Based on demand trends seen through the second quarter, the Group has reduced its growth estimates in its markets and expects cement demand to be between -1 to +3 percent in 2010 as compared to 2009.

Based on second quarter activity, Lafarge has lowered its full year volume estimates for Western and Eastern Europe and increased volume estimates for North America.

Continued market growth is expected in the Asia, Latin America and Middle East Africa regions. Due to supply-demand evolution in some countries, volume trends for the Group may temporarily be impacted and it is taking action to mitigate the impact of these situations.

Structural 2010 cost savings should exceed the target of €200 million for the year.

Pricing is expected to remain solid through the year, despite lower prices in some markets.

The Group takes additional actions for 2011 to further reduce its debt level, including a new target of more than €200 million structural cost savings and the reduction of capital expenditures to no more than 1 billion euros.

Highlights by business


  • Sales were up 1% in the quarter and down 4% year-to-date, reflecting the impact of lower volumes partially offset by the stronger benefit of foreign exchange in the second quarter.
  • Volume declines slowed from -5% in Q1 to -4% in Q2 on a like for like basis, reflecting a return to volume growth of 10% for North America in the second quarter.
  • Volumes in emerging markets were -6% for the quarter and -5% for first-half on a like for like basis due to market downturn in Eastern Europe and some new capacities in Middle East Africa.
  • Pricing remained stable overall.
  • Cost reduction program strongly benefited all regions.
  • EBITDA margin grew 110 basis points to 32.7% in the quarter and was stable year-to-date.
  • Current operating income up 3% in the quarter thanks to developed markets returning to income growth and favorable foreign exchange, but down 6% year-to-date due to lower overall volumes.

Aggregates & concrete

  • Sales moved up 1% in the quarter due to volume growth for aggregates and slower rates of volume decline in the ready mix concrete business and were down 6% year-to-date.
  • EBITDA margin was stable both year-to-date and in the quarter.
  • Current operating income was stable in the quarter, reflecting the impact of strong cost reduction measures.
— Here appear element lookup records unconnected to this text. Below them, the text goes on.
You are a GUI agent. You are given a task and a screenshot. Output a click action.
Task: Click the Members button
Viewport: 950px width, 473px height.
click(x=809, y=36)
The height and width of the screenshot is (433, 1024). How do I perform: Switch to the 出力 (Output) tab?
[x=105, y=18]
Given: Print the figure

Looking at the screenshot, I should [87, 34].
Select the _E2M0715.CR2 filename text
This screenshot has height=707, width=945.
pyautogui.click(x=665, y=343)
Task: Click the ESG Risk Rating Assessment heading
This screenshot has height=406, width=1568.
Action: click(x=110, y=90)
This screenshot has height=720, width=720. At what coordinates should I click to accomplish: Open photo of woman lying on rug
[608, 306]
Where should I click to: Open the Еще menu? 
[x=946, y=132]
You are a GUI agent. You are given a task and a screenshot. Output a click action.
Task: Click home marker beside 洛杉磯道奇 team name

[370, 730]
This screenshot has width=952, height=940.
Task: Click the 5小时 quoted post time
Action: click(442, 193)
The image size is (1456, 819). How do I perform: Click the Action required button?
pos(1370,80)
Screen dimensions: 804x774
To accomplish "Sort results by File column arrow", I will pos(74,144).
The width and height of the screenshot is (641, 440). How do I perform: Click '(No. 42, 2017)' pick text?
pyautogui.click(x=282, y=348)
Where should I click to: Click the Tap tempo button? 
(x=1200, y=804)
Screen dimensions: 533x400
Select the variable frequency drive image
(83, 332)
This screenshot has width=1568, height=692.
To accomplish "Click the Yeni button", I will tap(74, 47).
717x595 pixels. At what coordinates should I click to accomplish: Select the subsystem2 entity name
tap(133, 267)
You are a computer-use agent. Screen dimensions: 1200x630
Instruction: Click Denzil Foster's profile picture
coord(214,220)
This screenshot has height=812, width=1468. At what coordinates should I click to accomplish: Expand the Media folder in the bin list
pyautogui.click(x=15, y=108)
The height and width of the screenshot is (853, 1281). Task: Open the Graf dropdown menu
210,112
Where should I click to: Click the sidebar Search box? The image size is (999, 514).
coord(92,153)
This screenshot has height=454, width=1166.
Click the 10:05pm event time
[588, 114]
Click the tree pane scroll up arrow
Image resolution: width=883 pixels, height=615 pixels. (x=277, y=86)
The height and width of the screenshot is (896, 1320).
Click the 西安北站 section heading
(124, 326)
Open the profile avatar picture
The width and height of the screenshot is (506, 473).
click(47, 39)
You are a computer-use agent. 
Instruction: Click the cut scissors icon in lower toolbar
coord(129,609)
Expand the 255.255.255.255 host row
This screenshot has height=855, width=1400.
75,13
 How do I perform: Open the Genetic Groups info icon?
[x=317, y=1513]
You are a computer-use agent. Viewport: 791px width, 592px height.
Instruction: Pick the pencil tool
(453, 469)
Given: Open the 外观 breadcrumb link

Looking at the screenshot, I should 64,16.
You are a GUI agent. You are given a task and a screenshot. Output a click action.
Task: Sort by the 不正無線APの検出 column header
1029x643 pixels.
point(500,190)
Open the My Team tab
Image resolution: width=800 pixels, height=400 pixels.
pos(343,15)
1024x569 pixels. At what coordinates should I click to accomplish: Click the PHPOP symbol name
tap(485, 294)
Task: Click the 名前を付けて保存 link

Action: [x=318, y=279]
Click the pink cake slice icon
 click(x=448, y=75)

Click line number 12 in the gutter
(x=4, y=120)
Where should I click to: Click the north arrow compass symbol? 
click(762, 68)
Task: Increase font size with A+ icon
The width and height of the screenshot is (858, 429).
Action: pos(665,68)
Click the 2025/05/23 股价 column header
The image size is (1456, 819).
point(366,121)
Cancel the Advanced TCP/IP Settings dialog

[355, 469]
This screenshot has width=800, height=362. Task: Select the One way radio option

  • Sales were up 10% in the quarter and up 4% year-to-date as volume growth compensated for lower pricing.
  • Current operating income was slightly higher for the quarter and first half, benefiting from higher volumes and the strong impact of cost reduction in all regions.

Investments, divestments and liquidity

  • Investments totaled €718 million in first half 2010, compared to €884 million in first half 2009.
    • Sustaining capital expenditures decreased by 14% to €116 million in 2010.
    • Internal development capital expenditures were down 19% to €550 million in 2010.
    • Acquisitions were €52 million in H1 2010, slightly below last year.
  • In the first half, Lafarge received €105 million in cash for divestments and in total has secured €350 million to date.

As of June 30, 2010, the Group had €3.8 billion in committed credit lines with an average maturity of 2.5 years in addition to €2.8 billion of cash on hand. All Lafarge SA long-term debt obligations due in 2010 have been refinanced and extended for three to eight years as of July 30, 2010. There are no financial covenants on debt at the Lafarge SA level.